The primary purpose of a saddle pad is to facilitate riding comfort for the horse. It does this by easing the connection between the horse's back and the hard surface of the saddle. A pad can ease minor fit problems by acting as a space filler, evenly distributing pressure and eliminating high-pressure points underneath the saddle. It can also pull moisture away from the horse's back, anchor the saddle, and protect it from sweat and dirt. However, saddle pads are not designed to fix major saddle fitting problems and should not be used as the solution to an ill-fitting saddle.
Why Study Saddle Pads?
The ridden horse experiences repetitive patterns of pressure that increase in severity with increases in speed, weight and instability of the rider, and ill fit of the saddle. These pressures in addition to sweat and shifting can lead to bruising, scalding, breakage of hairs, high-pressure points, pressure sores, decreased performance of the horse, and interrupted communication between the horse and rider.
Pressure sores are one example of the damage that can occur under the saddle pad.
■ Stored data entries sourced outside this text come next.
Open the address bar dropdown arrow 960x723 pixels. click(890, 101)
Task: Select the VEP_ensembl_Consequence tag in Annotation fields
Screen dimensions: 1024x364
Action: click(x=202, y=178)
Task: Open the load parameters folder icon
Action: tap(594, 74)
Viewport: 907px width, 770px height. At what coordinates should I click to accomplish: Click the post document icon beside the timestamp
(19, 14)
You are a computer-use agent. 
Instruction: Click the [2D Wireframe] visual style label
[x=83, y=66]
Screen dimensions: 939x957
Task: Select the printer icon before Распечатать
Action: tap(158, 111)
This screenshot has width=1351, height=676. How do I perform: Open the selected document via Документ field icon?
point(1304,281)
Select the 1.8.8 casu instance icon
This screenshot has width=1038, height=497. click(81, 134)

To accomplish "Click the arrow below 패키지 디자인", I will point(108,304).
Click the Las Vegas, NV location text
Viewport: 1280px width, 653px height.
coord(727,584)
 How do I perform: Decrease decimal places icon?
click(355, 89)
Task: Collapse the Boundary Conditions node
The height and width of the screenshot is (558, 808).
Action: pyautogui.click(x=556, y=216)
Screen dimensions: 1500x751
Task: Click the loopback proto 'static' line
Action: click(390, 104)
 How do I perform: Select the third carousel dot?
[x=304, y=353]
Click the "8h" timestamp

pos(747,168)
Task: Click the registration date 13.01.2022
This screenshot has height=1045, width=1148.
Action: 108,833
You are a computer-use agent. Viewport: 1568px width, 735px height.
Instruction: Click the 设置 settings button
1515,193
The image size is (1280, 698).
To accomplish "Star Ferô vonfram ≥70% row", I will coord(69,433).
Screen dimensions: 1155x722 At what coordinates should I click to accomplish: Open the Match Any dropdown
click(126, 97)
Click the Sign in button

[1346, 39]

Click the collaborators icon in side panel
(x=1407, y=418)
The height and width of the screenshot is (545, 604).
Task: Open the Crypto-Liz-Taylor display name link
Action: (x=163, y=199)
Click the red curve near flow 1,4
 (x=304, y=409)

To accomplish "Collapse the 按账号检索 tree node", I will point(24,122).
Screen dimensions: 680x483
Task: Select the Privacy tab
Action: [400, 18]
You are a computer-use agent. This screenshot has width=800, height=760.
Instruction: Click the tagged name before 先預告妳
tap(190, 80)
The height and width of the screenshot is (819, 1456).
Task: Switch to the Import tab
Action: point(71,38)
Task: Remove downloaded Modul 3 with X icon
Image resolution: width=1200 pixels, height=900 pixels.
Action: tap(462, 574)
Pressure sores are caused by pressure, shearing forces (sliding of two opposing surfaces against each other), friction, and moisture. Many times, pressure sores are only visible on the surface once permanent internal damage has already occurred (Todd & Thacker, 1994). Therefore, it is important to choose a saddle pad that fits with the saddle you will be using, and works to eliminate these problems before they cause damage. Therefore, a saddle pad should provide the following performance characteristics:
- Cushioning and shock absorption, evenly distributing pressures and eliminating high pressure points;
- Heat and moisture transport from the horse's skin to the environment while protecting the saddle from sweat;
- Proper fit of the horse and saddle, preventing pad shifting and gaping (acting as a space filler);
This study evaluated the cushioning and moisture characteristics of six different types of western saddle pads before and after use. We evaluated the pressure distribution, compression resistance and recovery, as well as the liquid wicking rate. The measurement of these variables before and after use allowed us to evaluate the durability of the pads (i.e., the pads' ability to maintain their original performance characteristics after use).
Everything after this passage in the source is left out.